(Task inputs)

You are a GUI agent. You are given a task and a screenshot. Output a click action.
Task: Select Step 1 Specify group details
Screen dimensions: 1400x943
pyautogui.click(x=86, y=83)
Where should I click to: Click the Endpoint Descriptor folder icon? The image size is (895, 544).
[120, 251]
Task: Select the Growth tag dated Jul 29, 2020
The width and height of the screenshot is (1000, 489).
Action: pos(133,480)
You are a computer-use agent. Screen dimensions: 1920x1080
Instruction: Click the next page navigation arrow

(End Task inputs)
(Task inputs)

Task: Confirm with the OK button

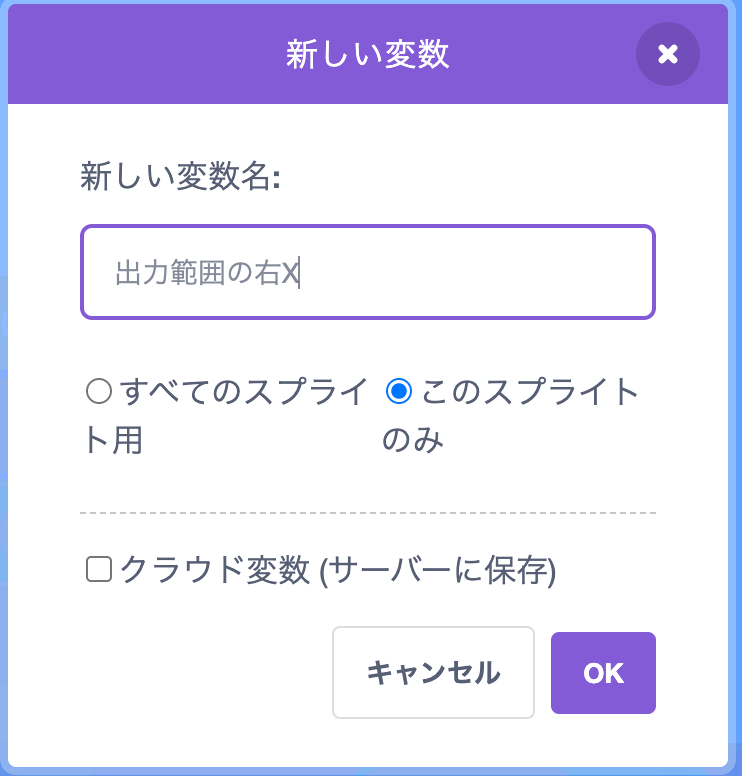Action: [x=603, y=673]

(End Task inputs)

_About this exercise:_
Working from the records above, write out verbatim only the lines from the line containing "Screen dimensions: 1400x943" through the line containing "Instruction: Click the".

_Output:_
Screen dimensions: 1400x943
pyautogui.click(x=86, y=83)
Where should I click to: Click the Endpoint Descriptor folder icon? The image size is (895, 544).
[120, 251]
Task: Select the Growth tag dated Jul 29, 2020
The width and height of the screenshot is (1000, 489).
Action: pos(133,480)
You are a computer-use agent. Screen dimensions: 1920x1080
Instruction: Click the next page navigation arrow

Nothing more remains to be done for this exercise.